- _Exercise requirements_
Output every record below precisely as it is written.

- _Study material_
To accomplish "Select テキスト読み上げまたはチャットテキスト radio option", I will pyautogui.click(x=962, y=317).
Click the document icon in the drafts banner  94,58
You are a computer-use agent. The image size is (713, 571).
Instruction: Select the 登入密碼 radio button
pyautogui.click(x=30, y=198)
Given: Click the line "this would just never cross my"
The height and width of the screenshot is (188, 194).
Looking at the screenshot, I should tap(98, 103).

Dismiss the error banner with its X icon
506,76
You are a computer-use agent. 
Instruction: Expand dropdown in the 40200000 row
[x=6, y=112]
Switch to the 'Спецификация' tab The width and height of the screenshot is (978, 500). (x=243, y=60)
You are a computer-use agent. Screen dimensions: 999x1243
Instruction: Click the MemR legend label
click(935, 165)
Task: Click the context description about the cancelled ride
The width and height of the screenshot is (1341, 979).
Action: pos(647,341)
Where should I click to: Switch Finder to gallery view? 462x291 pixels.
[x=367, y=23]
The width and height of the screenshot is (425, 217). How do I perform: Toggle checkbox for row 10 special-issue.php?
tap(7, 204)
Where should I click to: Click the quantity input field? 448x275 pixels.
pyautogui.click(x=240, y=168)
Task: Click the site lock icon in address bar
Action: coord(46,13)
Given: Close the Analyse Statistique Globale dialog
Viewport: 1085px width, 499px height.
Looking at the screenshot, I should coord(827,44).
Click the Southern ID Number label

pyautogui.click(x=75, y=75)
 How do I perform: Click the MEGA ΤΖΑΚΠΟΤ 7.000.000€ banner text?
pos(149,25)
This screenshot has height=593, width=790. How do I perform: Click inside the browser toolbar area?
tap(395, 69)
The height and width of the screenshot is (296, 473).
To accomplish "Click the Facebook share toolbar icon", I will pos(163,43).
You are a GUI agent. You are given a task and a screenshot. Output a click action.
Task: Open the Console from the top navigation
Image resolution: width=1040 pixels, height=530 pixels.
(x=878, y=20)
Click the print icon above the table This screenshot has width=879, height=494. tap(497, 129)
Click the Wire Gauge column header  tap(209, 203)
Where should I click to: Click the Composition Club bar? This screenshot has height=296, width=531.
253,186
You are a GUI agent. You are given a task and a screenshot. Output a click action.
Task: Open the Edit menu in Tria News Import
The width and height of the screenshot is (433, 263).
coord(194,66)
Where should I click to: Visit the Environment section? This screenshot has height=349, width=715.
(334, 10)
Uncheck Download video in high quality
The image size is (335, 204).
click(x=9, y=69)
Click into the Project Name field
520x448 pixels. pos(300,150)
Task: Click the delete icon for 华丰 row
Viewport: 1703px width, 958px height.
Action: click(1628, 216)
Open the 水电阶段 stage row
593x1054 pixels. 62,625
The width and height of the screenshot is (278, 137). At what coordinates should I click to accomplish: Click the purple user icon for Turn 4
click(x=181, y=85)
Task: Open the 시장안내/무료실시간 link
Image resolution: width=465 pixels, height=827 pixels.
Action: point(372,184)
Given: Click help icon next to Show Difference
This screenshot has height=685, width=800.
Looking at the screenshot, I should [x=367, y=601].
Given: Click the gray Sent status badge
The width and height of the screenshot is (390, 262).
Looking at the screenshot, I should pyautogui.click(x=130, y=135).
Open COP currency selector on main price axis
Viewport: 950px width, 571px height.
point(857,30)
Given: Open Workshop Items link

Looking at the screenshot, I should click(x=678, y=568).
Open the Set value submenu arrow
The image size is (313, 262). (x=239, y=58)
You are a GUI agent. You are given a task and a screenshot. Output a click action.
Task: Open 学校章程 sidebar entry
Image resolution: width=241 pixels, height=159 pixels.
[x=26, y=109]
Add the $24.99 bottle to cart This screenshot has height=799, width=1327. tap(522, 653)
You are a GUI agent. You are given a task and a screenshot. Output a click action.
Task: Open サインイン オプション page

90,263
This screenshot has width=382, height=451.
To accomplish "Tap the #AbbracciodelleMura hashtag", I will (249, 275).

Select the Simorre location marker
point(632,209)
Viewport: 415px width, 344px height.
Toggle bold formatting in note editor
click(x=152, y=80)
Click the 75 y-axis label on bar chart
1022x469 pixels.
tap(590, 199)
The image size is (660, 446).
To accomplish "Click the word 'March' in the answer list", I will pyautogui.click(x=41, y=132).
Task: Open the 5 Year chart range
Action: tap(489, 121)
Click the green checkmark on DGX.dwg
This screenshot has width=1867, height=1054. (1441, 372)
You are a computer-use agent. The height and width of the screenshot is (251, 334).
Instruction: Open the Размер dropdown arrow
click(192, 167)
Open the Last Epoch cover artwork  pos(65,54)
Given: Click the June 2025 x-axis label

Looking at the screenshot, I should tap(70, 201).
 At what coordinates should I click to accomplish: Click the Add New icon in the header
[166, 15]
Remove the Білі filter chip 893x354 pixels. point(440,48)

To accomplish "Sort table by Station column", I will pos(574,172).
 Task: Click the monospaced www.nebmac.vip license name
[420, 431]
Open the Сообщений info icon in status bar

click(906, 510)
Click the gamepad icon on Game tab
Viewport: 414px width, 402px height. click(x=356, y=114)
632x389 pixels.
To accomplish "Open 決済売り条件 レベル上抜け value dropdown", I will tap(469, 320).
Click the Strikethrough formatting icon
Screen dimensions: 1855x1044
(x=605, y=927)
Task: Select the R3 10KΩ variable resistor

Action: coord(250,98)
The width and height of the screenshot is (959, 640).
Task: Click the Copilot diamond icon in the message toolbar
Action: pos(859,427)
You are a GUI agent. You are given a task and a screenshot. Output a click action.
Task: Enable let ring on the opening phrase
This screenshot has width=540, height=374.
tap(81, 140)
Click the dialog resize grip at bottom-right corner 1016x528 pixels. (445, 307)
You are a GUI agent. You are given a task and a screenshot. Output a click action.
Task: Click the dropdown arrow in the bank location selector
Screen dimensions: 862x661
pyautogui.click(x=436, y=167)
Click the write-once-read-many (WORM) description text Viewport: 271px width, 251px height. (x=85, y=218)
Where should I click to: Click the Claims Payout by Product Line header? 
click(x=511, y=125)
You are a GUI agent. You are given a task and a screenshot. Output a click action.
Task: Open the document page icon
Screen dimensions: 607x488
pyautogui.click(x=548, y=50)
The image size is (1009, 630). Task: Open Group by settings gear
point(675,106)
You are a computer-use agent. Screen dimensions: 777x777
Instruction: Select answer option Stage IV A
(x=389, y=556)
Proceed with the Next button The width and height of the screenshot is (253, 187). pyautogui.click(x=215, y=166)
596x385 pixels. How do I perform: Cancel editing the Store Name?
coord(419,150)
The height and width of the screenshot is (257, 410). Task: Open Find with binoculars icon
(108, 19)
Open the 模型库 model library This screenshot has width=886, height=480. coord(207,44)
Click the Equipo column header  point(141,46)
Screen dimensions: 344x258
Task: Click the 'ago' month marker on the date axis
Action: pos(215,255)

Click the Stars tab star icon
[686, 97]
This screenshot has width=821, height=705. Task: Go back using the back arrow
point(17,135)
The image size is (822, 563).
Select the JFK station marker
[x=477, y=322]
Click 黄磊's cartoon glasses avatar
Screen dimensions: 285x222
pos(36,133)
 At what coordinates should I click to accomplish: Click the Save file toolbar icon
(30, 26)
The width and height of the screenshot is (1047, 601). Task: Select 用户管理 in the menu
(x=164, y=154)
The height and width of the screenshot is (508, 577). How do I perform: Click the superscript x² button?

- _Response_
To accomplish "Select テキスト読み上げまたはチャットテキスト radio option", I will pyautogui.click(x=962, y=317).
Click the document icon in the drafts banner  94,58
You are a computer-use agent. The image size is (713, 571).
Instruction: Select the 登入密碼 radio button
pyautogui.click(x=30, y=198)
Given: Click the line "this would just never cross my"
The height and width of the screenshot is (188, 194).
Looking at the screenshot, I should tap(98, 103).

Dismiss the error banner with its X icon
506,76
You are a computer-use agent. 
Instruction: Expand dropdown in the 40200000 row
[x=6, y=112]
Switch to the 'Спецификация' tab The width and height of the screenshot is (978, 500). (x=243, y=60)
You are a computer-use agent. Screen dimensions: 999x1243
Instruction: Click the MemR legend label
click(935, 165)
Task: Click the context description about the cancelled ride
The width and height of the screenshot is (1341, 979).
Action: pos(647,341)
Where should I click to: Switch Finder to gallery view? 462x291 pixels.
[x=367, y=23]
The width and height of the screenshot is (425, 217). How do I perform: Toggle checkbox for row 10 special-issue.php?
tap(7, 204)
Where should I click to: Click the quantity input field? 448x275 pixels.
pyautogui.click(x=240, y=168)
Task: Click the site lock icon in address bar
Action: coord(46,13)
Given: Close the Analyse Statistique Globale dialog
Viewport: 1085px width, 499px height.
Looking at the screenshot, I should coord(827,44).
Click the Southern ID Number label

pyautogui.click(x=75, y=75)
 How do I perform: Click the MEGA ΤΖΑΚΠΟΤ 7.000.000€ banner text?
pos(149,25)
This screenshot has height=593, width=790. How do I perform: Click inside the browser toolbar area?
tap(395, 69)
The height and width of the screenshot is (296, 473).
To accomplish "Click the Facebook share toolbar icon", I will pos(163,43).
You are a GUI agent. You are given a task and a screenshot. Output a click action.
Task: Open the Console from the top navigation
Image resolution: width=1040 pixels, height=530 pixels.
(x=878, y=20)
Click the print icon above the table This screenshot has width=879, height=494. tap(497, 129)
Click the Wire Gauge column header  tap(209, 203)
Where should I click to: Click the Composition Club bar? This screenshot has height=296, width=531.
253,186
You are a GUI agent. You are given a task and a screenshot. Output a click action.
Task: Open the Edit menu in Tria News Import
The width and height of the screenshot is (433, 263).
coord(194,66)
Where should I click to: Visit the Environment section? This screenshot has height=349, width=715.
(334, 10)
Uncheck Download video in high quality
The image size is (335, 204).
click(x=9, y=69)
Click into the Project Name field
520x448 pixels. pos(300,150)
Task: Click the delete icon for 华丰 row
Viewport: 1703px width, 958px height.
Action: click(1628, 216)
Open the 水电阶段 stage row
593x1054 pixels. 62,625
The width and height of the screenshot is (278, 137). At what coordinates should I click to accomplish: Click the purple user icon for Turn 4
click(x=181, y=85)
Task: Open the 시장안내/무료실시간 link
Image resolution: width=465 pixels, height=827 pixels.
Action: point(372,184)
Given: Click help icon next to Show Difference
This screenshot has height=685, width=800.
Looking at the screenshot, I should [x=367, y=601].
Given: Click the gray Sent status badge
The width and height of the screenshot is (390, 262).
Looking at the screenshot, I should pyautogui.click(x=130, y=135).
Open COP currency selector on main price axis
Viewport: 950px width, 571px height.
point(857,30)
Given: Open Workshop Items link

Looking at the screenshot, I should click(x=678, y=568).
Open the Set value submenu arrow
The image size is (313, 262). (x=239, y=58)
You are a GUI agent. You are given a task and a screenshot. Output a click action.
Task: Open 学校章程 sidebar entry
Image resolution: width=241 pixels, height=159 pixels.
[x=26, y=109]
Add the $24.99 bottle to cart This screenshot has height=799, width=1327. tap(522, 653)
You are a GUI agent. You are given a task and a screenshot. Output a click action.
Task: Open サインイン オプション page

90,263
This screenshot has width=382, height=451.
To accomplish "Tap the #AbbracciodelleMura hashtag", I will (249, 275).

Select the Simorre location marker
point(632,209)
Viewport: 415px width, 344px height.
Toggle bold formatting in note editor
click(x=152, y=80)
Click the 75 y-axis label on bar chart
1022x469 pixels.
tap(590, 199)
The image size is (660, 446).
To accomplish "Click the word 'March' in the answer list", I will pyautogui.click(x=41, y=132).
Task: Open the 5 Year chart range
Action: tap(489, 121)
Click the green checkmark on DGX.dwg
This screenshot has width=1867, height=1054. (1441, 372)
You are a computer-use agent. The height and width of the screenshot is (251, 334).
Instruction: Open the Размер dropdown arrow
click(192, 167)
Open the Last Epoch cover artwork  pos(65,54)
Given: Click the June 2025 x-axis label

Looking at the screenshot, I should tap(70, 201).
 At what coordinates should I click to accomplish: Click the Add New icon in the header
[166, 15]
Remove the Білі filter chip 893x354 pixels. point(440,48)

To accomplish "Sort table by Station column", I will pos(574,172).
 Task: Click the monospaced www.nebmac.vip license name
[420, 431]
Open the Сообщений info icon in status bar

click(906, 510)
Click the gamepad icon on Game tab
Viewport: 414px width, 402px height. click(x=356, y=114)
632x389 pixels.
To accomplish "Open 決済売り条件 レベル上抜け value dropdown", I will tap(469, 320).
Click the Strikethrough formatting icon
Screen dimensions: 1855x1044
(x=605, y=927)
Task: Select the R3 10KΩ variable resistor

Action: coord(250,98)
The width and height of the screenshot is (959, 640).
Task: Click the Copilot diamond icon in the message toolbar
Action: pos(859,427)
You are a GUI agent. You are given a task and a screenshot. Output a click action.
Task: Enable let ring on the opening phrase
This screenshot has width=540, height=374.
tap(81, 140)
Click the dialog resize grip at bottom-right corner 1016x528 pixels. (445, 307)
You are a GUI agent. You are given a task and a screenshot. Output a click action.
Task: Click the dropdown arrow in the bank location selector
Screen dimensions: 862x661
pyautogui.click(x=436, y=167)
Click the write-once-read-many (WORM) description text Viewport: 271px width, 251px height. (x=85, y=218)
Where should I click to: Click the Claims Payout by Product Line header? 
click(x=511, y=125)
You are a GUI agent. You are given a task and a screenshot. Output a click action.
Task: Open the document page icon
Screen dimensions: 607x488
pyautogui.click(x=548, y=50)
The image size is (1009, 630). Task: Open Group by settings gear
point(675,106)
You are a computer-use agent. Screen dimensions: 777x777
Instruction: Select answer option Stage IV A
(x=389, y=556)
Proceed with the Next button The width and height of the screenshot is (253, 187). pyautogui.click(x=215, y=166)
596x385 pixels. How do I perform: Cancel editing the Store Name?
coord(419,150)
The height and width of the screenshot is (257, 410). Task: Open Find with binoculars icon
(108, 19)
Open the 模型库 model library This screenshot has width=886, height=480. coord(207,44)
Click the Equipo column header  point(141,46)
Screen dimensions: 344x258
Task: Click the 'ago' month marker on the date axis
Action: pos(215,255)

Click the Stars tab star icon
[686, 97]
This screenshot has width=821, height=705. Task: Go back using the back arrow
point(17,135)
The image size is (822, 563).
Select the JFK station marker
[x=477, y=322]
Click 黄磊's cartoon glasses avatar
Screen dimensions: 285x222
pos(36,133)
 At what coordinates should I click to accomplish: Click the Save file toolbar icon
(30, 26)
The width and height of the screenshot is (1047, 601). Task: Select 用户管理 in the menu
(x=164, y=154)
The height and width of the screenshot is (508, 577). How do I perform: Click the superscript x² button?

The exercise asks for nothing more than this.